As tecnologias de reconhecimento facial são um exemplo. Elas têm se tornado uma tendência e são usadas desde aeroportos até na portaria dos condomínios. Elas permitem reconhecer, interpretar e até responder às emoções humanas, por meio de alguns sinais biométricos. Essas técnicas, na sua grande maioria, são baseadas em sete emoções básicas, tomadas como universais (que valeriam para todas as culturas), no Facial Action Coding System (FACS), modelo criado pelo psicólogo americano Paul Ekman.
Esses sistemas carregam uma certa limitação, na avaliação de muitos estudiosos, mas se tornaram muito úteis para a indústria, que viu uma possibilidade de padronização. Eles ignoram diversos sinais de contexto e o risco de reforçar tendências discriminatórias, principalmente se tratando de sistemas utilizados para segurança pública, relembrando práticas como a frenologia (pseudociência do século XIX que propunha ser possível determinar o caráter e as funções intelectuais de uma pessoa com base na forma e nas protuberâncias do crânio).
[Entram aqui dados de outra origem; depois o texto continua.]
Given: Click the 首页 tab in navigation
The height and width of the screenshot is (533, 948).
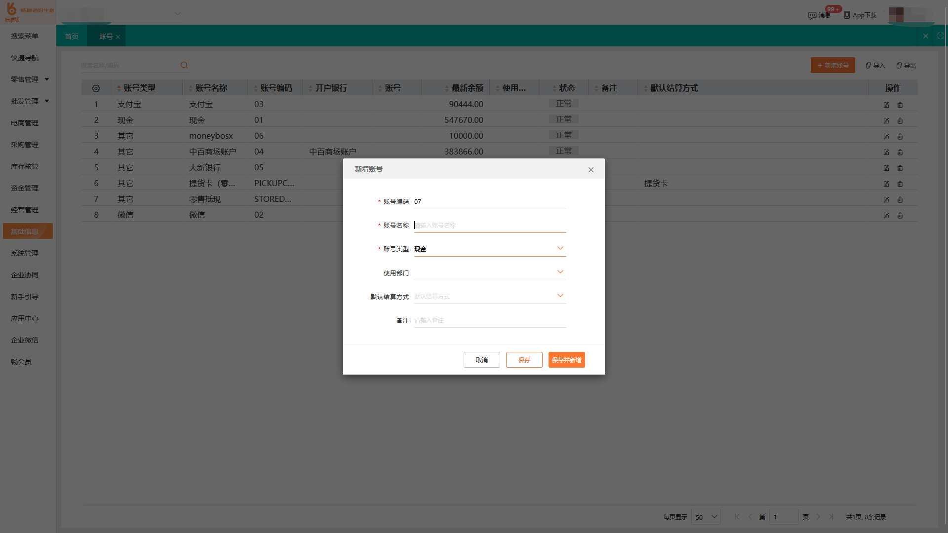Looking at the screenshot, I should 71,37.
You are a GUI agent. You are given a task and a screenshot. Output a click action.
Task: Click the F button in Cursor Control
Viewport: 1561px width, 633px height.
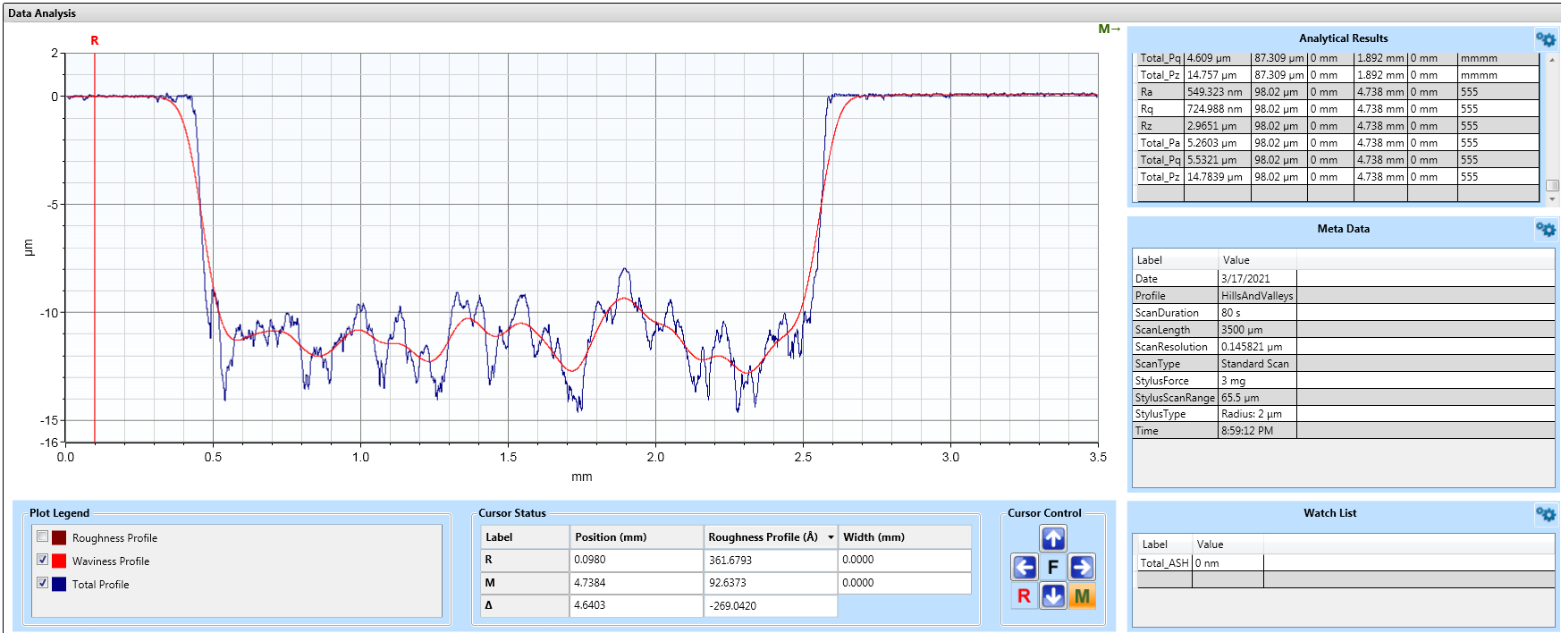coord(1053,567)
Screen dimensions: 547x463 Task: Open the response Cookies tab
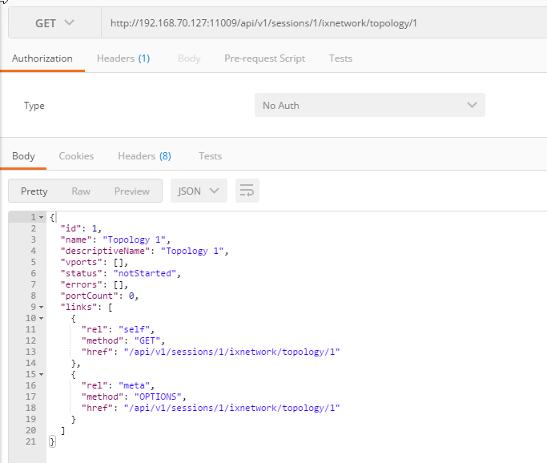pos(76,156)
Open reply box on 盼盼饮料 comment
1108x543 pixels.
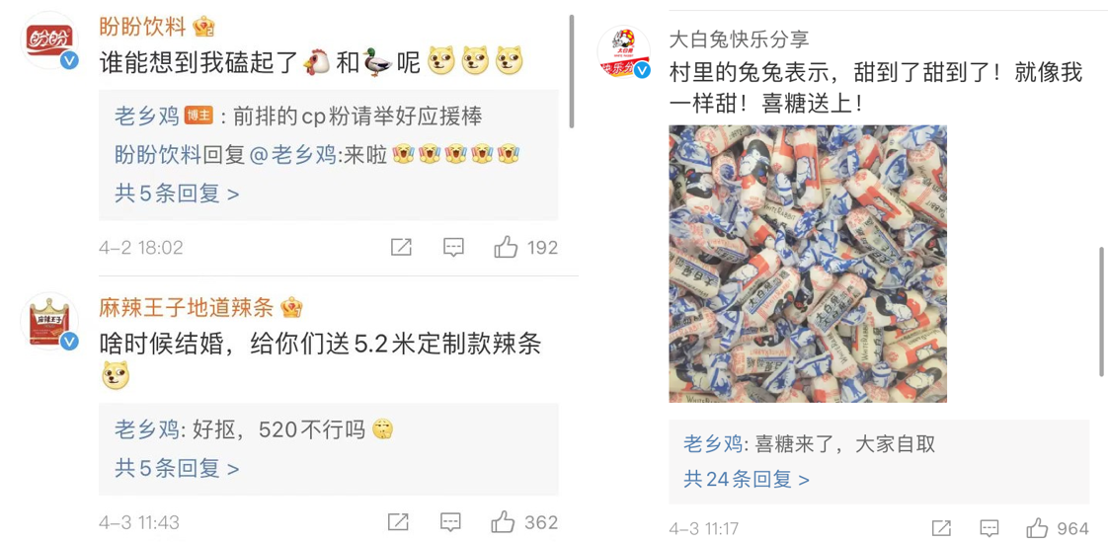click(453, 247)
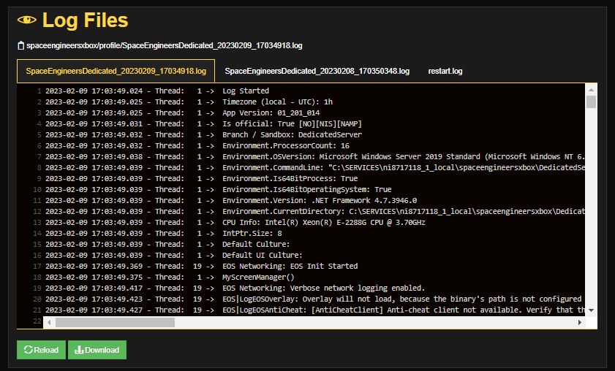Click the horizontal scrollbar right arrow
The width and height of the screenshot is (615, 371).
click(x=581, y=322)
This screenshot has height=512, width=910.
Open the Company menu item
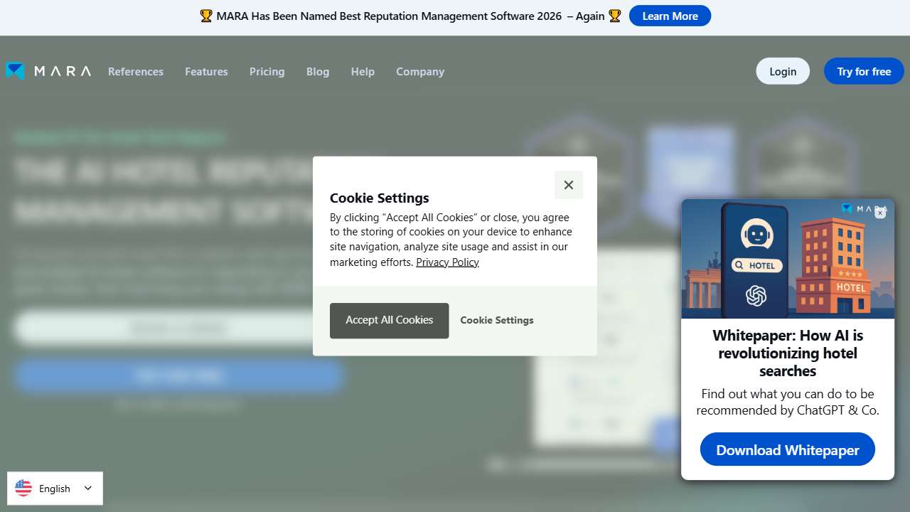420,72
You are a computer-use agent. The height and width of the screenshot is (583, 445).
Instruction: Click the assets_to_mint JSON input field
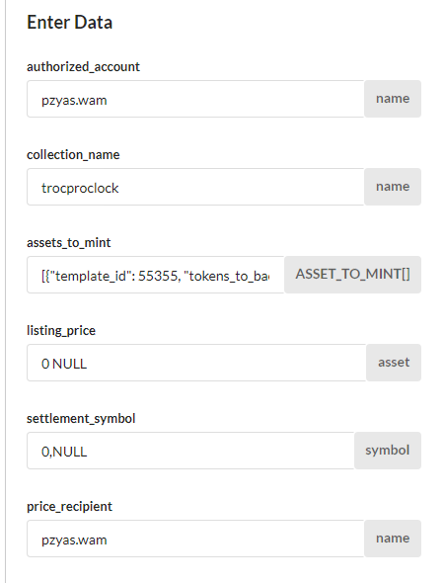click(x=156, y=275)
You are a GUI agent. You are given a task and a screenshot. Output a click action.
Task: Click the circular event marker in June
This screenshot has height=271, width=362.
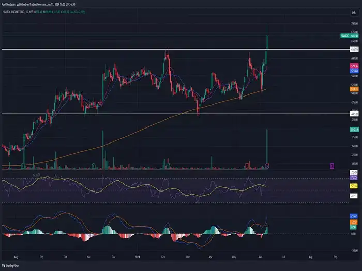(x=267, y=165)
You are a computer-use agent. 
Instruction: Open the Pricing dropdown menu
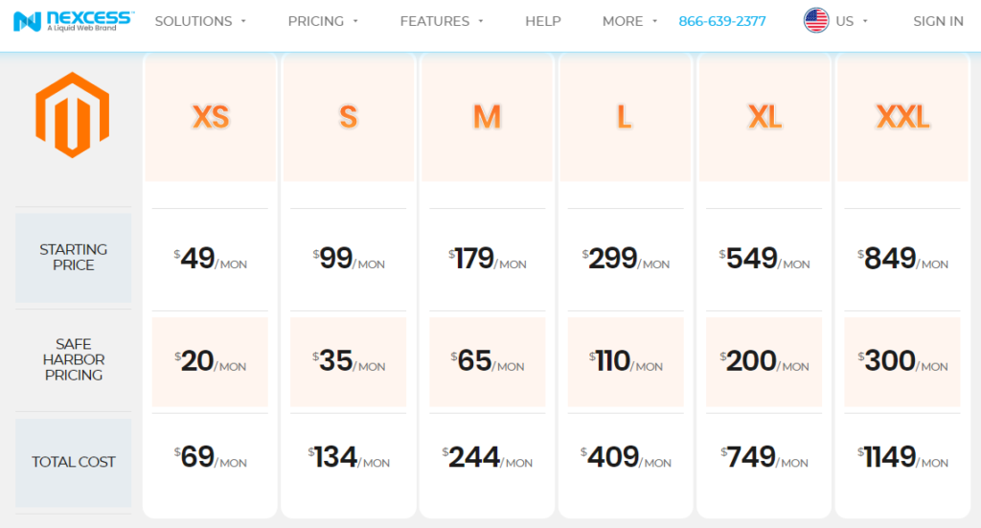[x=323, y=21]
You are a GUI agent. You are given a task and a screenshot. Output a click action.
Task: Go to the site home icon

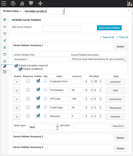point(22,4)
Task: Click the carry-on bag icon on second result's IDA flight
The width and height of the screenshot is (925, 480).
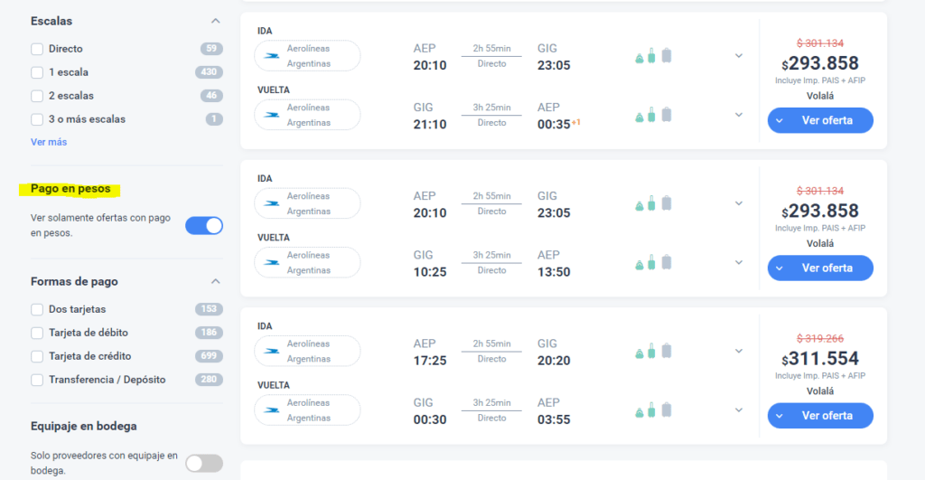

O desenvolvimento da chamada “IA emocional” (a que interpreta as expressões faciais e assim dispara uma ação cibernética, seja um aviso, uma outra imagem, etc) cada vez mais irá ampliar a complexidade de se lidar com estas tecnologias. Do ponto de vista jurídico, o estudo pontua como a União Europeia tem servido de referência, inclusive ao Brasil, desde a publicação do AI Act, que tenta classificar o que seriam sistemas de baixo, médio e alto risco ou definitivamente proibidos. No caso brasileiro, a proposta sobre o tema continua em tramitação legislativa depois de ter sido aprovada pelo Senado recentemente. A grande questão é como definir estas fronteiras, dada a capilaridade cada vez maior da IA emocional para guiar a ação de outras atividades sistêmicas.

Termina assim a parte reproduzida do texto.